Arrhythmia Watch Editorial Staff
Data derived from the Primary Prevention Study, which began in 1970 in Sweden, shed some light on the separate influences of body size and weight in youth and weight gain during adulthood on the risk of future atrial fibrillation (AF).
The population included in this study were all men, born in Göteborg between 1915 and 1925. Of these men, 7,495 underwent a medical examination to identify and treat cardiovascular risk factors in the early 1970s. These factors included smoking history, physical activity during leisure time, diabetes, treatment for hypertension, and alcohol problems. The men were also asked for their recalled weight at age 20, which was used to calculate body surface area (BSA) and body mass index (BMI). The men were subsequently followed up until 31st December, 2004. The study population described here consisted of 6,903 men.

During a maximum of 34.3 years of follow-up, 1,253 men were discharged from hospital with a diagnosis of AF. The risk of developing AF increased with increasing midlife BMI, midlife height, body surface area at age 20, and weight change from age 20 to midlife (p<0.0001 for trend for all variables). After multivariable adjustment, the risk of AF in obese men versus men with low-normal BMI remained elevated (hazard ratio 1.56. 95% CI 1.20-2.02), with an estimated 4% increase in risk for every 1 kg/m2 increase in BMI. Height was also associated with risk of AF.

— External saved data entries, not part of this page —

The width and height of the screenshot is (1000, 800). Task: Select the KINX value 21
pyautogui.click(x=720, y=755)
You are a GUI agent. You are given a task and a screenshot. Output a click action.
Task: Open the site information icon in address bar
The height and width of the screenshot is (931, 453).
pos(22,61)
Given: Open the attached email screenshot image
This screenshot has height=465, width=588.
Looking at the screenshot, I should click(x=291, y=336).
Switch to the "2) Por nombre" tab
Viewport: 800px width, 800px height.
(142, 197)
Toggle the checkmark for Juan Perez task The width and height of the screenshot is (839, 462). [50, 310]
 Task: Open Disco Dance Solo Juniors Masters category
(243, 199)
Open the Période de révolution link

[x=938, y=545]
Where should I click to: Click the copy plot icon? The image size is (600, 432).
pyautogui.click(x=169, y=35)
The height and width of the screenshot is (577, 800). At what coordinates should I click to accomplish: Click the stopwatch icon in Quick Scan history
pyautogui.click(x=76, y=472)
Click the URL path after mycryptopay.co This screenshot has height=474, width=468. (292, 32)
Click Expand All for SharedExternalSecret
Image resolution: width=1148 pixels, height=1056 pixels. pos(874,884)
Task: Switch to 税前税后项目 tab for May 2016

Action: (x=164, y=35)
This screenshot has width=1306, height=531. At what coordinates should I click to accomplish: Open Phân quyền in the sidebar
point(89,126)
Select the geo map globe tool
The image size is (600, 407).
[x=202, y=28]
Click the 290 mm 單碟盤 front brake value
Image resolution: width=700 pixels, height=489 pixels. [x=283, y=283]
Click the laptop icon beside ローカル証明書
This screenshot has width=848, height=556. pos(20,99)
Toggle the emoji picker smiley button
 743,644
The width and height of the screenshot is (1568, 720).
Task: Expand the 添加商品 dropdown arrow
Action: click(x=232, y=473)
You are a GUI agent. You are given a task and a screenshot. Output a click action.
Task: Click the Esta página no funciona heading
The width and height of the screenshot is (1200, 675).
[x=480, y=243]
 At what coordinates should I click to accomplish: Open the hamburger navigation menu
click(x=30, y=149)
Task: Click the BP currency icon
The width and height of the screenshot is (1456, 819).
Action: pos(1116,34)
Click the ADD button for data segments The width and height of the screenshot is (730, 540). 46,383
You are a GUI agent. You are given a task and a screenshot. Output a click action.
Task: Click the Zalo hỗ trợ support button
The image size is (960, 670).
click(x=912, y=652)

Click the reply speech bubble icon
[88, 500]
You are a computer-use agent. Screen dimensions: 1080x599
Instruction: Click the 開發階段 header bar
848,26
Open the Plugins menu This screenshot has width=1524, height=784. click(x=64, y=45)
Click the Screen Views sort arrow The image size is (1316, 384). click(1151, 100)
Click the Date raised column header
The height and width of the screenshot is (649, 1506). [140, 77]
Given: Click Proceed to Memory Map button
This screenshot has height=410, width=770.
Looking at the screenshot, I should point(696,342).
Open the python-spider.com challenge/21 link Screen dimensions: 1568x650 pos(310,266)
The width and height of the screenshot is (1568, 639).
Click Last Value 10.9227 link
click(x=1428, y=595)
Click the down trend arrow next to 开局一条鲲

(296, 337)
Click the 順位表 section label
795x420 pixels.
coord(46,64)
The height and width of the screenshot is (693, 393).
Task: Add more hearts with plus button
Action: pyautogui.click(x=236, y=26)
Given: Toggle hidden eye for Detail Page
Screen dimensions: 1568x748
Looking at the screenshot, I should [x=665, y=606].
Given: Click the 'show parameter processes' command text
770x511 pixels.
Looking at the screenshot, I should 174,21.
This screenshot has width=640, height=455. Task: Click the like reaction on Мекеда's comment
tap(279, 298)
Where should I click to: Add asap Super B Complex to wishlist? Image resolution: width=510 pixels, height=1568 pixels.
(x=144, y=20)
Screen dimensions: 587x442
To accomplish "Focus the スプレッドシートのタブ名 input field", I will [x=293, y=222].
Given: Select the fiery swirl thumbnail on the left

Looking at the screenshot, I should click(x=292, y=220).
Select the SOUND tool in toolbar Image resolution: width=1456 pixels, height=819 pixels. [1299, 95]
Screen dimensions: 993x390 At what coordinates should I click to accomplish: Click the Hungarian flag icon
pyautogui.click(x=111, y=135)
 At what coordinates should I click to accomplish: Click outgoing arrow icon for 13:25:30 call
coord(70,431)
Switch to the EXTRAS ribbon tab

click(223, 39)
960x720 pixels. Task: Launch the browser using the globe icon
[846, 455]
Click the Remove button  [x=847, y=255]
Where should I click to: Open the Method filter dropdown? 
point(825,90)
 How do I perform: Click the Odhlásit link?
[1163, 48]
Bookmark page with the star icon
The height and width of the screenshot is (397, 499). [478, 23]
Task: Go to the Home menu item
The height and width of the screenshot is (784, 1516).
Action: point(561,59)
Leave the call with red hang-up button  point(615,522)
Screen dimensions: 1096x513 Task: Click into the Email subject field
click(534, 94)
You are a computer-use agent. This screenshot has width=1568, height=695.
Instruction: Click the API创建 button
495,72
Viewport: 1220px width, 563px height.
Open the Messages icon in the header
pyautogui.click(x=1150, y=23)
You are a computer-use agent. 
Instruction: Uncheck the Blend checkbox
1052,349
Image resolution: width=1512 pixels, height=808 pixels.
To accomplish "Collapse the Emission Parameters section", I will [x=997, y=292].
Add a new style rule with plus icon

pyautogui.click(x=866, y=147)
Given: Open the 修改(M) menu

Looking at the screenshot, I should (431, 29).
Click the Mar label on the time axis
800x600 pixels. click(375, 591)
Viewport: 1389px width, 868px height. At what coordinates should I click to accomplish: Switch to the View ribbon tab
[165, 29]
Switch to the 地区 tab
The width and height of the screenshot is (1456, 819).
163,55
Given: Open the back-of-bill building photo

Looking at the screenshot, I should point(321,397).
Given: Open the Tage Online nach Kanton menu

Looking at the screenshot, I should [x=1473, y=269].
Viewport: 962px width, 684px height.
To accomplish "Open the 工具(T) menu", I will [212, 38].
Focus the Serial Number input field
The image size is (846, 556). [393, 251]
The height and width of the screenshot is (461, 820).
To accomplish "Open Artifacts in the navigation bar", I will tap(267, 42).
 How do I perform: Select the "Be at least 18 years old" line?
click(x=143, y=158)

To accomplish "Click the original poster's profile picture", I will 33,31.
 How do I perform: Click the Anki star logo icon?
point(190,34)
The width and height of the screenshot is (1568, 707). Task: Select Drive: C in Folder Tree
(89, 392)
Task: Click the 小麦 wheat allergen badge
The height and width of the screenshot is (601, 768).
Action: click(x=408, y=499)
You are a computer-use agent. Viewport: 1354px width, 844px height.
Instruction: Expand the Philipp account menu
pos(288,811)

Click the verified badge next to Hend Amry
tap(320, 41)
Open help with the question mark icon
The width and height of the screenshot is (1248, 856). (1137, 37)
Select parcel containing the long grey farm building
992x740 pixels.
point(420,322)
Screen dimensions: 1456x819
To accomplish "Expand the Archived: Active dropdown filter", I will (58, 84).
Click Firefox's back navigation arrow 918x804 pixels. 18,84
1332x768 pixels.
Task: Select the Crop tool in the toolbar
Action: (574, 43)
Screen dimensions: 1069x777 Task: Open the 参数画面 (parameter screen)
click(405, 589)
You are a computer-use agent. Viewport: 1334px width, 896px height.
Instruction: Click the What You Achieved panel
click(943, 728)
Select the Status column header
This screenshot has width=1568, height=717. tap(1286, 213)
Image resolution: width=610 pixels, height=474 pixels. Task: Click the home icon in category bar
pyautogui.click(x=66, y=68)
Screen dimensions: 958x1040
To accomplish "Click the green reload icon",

The risk for AF was raised in the second, third and fourth quartiles of BSA at age 20, compared with the lowest, and for increase in weight from age 20 to midlife compared with stable weight. The risk was graded: to be in the highest quartile of body height or BSA was associated with an approximate doubling of risk compared to the lowest quartile.
There is a biologically plausible explanation for these findings since body size and left atrial size tend to be linked. Left atrial size has previously been shown to be independently associated with incidence of AF.